Quando seria de esperar que se afastasse desanimada, a cananeia aproxima-se mais e, prostrando-se aos pés de Jesus, diz-lhe: «Socorre-me, Senhor!» Mas então, mulher, não O ouviste dizer: «Não fui enviado senão às ovelhas perdidas da casa de Israel»? Ouvi, replica ela; mas Ele é o Senhor. […]

Foi por ter previsto esta resposta que Cristo adiou a concessão do pedido. Recusou a solicitação para lhe sublinhar a piedade. Se não quisesse conceder-lhe o que lhe pedia, não teria acabado por fazê-lo. […] As suas respostas não visavam magoá-la, mas atraí-la e revelar este tesouro escondido.

Considera porém, peço-te, não apenas a fé, mas a profunda humildade desta mulher. Jesus deu aos judeus o nome de filhos; a cananeia ainda lhes aumenta o título, chamando-lhes donos e senhores, tão longe se encontra de sofrer com o elogio a outrem: « Mas também os cachorrinhos comem das migalhas que caem da mesa de seus donos» […] E é por essa humildade que é admitida no número dos filhos.
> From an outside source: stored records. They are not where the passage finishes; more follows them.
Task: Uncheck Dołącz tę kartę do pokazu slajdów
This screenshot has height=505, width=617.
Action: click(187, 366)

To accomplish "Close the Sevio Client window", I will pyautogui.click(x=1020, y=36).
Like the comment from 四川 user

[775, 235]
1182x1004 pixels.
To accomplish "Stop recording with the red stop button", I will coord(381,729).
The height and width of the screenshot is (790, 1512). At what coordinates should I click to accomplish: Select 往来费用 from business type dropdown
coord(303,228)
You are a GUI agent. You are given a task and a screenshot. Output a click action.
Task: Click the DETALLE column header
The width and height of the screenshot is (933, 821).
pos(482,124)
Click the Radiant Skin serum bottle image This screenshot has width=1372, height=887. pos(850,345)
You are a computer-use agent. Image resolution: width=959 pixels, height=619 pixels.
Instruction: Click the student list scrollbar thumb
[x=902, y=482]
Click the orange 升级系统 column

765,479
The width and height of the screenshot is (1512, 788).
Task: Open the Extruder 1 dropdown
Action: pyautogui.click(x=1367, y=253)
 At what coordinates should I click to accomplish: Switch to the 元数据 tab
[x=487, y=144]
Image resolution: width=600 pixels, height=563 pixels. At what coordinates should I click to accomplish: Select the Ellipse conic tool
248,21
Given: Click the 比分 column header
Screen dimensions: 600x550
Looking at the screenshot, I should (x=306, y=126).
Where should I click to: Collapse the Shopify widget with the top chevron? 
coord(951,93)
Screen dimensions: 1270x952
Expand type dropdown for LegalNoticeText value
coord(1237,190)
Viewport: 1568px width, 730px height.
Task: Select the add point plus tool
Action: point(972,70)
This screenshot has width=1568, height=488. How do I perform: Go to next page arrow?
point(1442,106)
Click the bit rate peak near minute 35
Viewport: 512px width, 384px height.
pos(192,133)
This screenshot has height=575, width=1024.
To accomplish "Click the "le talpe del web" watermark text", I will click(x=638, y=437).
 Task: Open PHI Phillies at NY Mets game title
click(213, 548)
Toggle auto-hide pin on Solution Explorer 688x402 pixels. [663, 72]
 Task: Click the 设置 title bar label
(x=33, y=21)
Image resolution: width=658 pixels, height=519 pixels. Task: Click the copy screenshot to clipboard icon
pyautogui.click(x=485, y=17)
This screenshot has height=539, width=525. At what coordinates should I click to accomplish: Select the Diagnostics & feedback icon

Cristo diz então: «Mulher, é grande a tua fé.» Demorou-Se a pronunciar estas palavras e a recompensar esta mulher: «Faça-se como desejas.» Estás a ver, a cananeia desempenha um papel importante na cura de sua filha. Com efeito, Cristo não diz: «Que a tua filha fique curada», mas antes: «É grande a tua fé. Faça-se como desejas.» E observa ainda o seguinte: ela conseguiu aquilo que os apóstolos não tinham conseguido. Tal é poder de uma oração perseverante.